**DIRECTIONS FOR THIS TASK:** Go through the entries below, count every line with the string "Navigate", and answer with only that number.

**EXTRACTED MATERIAL:**
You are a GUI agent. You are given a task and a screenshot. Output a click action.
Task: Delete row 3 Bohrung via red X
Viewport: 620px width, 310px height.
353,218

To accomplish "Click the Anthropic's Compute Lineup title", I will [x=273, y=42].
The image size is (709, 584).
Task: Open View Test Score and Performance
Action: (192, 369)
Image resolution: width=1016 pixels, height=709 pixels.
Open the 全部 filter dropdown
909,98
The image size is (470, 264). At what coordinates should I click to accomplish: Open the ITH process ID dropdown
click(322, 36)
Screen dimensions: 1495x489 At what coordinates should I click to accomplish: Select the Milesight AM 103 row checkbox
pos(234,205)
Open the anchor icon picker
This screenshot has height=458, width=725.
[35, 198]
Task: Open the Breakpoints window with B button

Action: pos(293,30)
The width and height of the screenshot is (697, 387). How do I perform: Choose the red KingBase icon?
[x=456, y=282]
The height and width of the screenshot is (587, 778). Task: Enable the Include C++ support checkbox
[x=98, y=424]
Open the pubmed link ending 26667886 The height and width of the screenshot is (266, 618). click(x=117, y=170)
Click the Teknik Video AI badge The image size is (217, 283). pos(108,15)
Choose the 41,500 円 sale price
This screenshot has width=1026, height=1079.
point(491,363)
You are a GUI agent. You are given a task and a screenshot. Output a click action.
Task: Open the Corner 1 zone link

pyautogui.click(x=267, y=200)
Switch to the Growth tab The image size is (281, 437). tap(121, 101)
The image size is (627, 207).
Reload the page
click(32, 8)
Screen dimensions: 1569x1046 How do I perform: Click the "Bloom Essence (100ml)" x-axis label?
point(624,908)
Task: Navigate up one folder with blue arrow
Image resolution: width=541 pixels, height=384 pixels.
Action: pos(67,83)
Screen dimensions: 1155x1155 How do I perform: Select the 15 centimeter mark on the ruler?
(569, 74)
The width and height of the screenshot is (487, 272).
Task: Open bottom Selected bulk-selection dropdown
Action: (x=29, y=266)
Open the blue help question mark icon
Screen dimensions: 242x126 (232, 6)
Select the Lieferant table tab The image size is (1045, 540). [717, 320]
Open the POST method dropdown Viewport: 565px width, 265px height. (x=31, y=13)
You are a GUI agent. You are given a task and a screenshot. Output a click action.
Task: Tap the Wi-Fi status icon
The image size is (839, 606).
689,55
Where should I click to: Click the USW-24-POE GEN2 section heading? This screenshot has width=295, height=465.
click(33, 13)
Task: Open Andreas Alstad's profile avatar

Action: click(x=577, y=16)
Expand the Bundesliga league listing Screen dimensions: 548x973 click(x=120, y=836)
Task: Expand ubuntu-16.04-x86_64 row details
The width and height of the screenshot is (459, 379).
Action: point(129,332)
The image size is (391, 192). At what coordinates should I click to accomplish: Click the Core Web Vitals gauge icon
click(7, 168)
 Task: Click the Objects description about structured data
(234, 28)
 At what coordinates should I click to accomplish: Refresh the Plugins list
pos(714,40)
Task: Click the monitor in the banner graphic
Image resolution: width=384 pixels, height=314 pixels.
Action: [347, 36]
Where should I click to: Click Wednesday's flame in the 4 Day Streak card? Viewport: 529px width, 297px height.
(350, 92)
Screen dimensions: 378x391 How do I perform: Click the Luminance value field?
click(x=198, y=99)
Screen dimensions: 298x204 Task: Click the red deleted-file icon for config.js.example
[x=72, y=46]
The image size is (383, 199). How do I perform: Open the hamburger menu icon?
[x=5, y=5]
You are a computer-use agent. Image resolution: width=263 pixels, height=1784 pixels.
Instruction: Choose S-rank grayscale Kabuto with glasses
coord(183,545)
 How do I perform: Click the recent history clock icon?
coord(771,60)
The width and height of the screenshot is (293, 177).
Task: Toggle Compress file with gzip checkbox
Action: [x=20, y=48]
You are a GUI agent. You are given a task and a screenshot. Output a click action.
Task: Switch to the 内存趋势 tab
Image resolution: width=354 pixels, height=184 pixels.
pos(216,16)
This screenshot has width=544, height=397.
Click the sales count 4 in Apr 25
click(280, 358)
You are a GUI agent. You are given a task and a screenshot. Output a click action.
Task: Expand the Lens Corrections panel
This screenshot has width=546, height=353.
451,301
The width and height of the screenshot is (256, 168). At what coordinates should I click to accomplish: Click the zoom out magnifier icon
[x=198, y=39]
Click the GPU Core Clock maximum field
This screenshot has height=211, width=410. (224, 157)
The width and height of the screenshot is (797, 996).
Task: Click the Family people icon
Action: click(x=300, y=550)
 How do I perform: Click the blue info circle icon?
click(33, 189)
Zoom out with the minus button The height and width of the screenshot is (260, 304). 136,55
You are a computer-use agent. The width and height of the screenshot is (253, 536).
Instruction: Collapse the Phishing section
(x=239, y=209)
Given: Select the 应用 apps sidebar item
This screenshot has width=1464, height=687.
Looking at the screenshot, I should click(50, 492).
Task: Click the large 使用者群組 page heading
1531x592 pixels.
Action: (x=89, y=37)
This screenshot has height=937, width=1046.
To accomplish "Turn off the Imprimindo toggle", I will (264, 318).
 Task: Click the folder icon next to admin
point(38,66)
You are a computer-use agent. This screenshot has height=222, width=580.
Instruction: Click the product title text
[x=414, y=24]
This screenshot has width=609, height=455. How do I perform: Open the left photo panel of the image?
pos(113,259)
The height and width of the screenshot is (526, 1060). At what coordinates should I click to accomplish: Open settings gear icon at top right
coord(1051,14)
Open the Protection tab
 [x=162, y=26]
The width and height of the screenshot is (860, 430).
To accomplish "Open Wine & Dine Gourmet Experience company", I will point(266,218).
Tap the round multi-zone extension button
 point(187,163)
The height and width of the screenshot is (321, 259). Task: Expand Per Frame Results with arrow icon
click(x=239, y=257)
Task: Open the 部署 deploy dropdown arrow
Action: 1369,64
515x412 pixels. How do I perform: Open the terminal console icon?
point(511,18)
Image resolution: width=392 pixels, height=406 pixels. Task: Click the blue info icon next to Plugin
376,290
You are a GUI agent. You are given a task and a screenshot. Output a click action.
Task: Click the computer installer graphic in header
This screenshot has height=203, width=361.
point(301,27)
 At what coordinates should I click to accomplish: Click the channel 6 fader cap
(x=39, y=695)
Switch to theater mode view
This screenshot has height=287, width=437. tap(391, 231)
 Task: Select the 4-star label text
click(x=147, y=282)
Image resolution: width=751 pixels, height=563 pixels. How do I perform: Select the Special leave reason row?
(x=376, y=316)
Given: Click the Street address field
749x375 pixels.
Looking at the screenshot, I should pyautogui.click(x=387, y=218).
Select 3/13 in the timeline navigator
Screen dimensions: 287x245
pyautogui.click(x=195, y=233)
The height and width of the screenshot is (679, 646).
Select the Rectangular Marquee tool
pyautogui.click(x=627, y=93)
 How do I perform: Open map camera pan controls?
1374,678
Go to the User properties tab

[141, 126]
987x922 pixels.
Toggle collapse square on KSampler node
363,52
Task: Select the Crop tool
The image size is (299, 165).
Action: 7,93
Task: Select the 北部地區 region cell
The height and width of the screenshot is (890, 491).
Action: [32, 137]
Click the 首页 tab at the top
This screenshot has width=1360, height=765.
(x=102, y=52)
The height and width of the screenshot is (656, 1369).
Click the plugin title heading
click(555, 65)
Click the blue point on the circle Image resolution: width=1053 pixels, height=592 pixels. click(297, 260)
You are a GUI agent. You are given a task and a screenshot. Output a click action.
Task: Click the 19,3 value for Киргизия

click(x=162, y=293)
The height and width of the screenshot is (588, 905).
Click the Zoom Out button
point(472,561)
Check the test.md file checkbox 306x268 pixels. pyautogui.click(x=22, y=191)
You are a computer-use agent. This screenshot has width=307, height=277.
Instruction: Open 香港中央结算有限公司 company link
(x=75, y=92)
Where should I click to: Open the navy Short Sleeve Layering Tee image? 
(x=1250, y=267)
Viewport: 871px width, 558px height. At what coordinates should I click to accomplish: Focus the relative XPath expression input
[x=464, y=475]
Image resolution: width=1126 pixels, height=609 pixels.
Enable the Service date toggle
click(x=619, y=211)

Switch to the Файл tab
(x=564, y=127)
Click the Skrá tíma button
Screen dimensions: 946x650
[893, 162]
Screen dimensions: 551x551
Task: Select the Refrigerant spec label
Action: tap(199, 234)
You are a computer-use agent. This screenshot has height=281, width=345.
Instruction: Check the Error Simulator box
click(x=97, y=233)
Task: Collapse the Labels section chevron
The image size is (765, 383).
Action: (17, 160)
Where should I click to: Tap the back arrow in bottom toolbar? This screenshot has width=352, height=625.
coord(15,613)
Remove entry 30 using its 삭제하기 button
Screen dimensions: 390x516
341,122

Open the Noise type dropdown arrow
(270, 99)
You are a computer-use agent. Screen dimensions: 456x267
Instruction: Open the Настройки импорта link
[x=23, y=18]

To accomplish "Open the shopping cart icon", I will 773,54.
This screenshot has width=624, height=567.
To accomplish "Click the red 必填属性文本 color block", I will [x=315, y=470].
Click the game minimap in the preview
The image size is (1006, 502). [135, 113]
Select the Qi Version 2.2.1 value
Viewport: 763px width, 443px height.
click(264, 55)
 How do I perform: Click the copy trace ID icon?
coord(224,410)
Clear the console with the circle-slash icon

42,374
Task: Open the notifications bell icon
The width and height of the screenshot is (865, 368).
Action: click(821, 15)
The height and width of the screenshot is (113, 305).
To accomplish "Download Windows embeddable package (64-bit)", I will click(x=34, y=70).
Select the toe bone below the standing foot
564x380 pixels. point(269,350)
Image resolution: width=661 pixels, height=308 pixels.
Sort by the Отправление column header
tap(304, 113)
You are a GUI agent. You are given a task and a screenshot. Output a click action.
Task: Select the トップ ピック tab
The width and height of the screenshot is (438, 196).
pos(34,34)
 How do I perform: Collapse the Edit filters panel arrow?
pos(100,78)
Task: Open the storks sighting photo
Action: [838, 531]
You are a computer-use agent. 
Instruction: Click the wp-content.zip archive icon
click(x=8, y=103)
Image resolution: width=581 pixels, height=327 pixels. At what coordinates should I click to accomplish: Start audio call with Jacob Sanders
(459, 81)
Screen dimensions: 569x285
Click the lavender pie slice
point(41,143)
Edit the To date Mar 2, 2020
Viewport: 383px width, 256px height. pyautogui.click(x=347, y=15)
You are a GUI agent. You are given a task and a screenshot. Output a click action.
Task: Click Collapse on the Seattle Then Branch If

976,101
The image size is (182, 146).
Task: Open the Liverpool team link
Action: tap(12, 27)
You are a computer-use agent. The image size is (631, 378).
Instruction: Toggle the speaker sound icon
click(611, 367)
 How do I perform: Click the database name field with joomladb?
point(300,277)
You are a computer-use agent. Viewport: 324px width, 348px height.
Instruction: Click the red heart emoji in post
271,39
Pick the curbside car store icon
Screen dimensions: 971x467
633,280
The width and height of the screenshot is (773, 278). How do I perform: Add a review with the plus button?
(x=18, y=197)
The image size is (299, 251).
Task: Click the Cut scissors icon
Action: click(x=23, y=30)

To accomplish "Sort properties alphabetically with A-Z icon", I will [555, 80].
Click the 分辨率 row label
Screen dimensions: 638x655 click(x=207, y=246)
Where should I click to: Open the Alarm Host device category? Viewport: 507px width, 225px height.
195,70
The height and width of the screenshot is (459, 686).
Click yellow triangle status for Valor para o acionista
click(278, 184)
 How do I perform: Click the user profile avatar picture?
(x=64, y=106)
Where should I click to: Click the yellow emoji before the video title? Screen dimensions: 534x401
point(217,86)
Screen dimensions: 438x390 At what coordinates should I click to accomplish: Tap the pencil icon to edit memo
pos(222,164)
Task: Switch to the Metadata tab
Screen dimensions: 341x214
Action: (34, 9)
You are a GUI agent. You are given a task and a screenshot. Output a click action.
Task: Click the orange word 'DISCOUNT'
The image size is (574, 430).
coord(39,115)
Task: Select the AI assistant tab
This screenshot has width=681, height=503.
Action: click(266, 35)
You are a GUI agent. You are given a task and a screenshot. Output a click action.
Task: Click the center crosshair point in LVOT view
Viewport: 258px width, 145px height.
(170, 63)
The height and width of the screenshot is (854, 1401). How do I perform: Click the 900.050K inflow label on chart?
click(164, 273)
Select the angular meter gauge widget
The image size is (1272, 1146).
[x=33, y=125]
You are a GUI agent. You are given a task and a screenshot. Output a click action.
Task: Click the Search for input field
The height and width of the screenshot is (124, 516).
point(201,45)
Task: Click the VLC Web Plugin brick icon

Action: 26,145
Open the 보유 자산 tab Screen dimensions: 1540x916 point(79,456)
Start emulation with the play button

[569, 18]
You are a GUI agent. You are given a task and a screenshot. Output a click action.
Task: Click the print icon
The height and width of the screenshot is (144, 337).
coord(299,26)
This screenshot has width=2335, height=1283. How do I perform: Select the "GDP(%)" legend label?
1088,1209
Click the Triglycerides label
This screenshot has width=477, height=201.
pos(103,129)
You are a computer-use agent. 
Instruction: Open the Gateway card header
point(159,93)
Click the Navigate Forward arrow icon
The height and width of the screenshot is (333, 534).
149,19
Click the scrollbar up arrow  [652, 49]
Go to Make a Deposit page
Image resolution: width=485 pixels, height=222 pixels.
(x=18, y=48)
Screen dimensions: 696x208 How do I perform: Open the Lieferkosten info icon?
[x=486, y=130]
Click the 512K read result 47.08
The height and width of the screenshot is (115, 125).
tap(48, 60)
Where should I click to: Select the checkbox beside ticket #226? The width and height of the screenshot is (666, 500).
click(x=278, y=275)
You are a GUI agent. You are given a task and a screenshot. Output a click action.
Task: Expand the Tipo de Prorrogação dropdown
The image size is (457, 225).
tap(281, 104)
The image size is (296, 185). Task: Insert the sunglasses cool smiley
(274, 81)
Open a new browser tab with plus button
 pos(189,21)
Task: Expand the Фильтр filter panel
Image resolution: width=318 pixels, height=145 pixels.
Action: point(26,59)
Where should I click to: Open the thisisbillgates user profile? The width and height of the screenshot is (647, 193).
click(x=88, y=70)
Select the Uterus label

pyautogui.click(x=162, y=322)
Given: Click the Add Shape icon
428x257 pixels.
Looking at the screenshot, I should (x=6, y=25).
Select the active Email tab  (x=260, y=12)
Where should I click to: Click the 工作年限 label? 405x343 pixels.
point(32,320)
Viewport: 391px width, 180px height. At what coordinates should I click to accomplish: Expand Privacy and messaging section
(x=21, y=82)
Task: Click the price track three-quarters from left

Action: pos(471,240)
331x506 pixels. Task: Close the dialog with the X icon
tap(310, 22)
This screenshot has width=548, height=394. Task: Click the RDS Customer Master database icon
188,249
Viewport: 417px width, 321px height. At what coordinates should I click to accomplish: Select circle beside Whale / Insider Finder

**REPLY TO THE TASK:** 2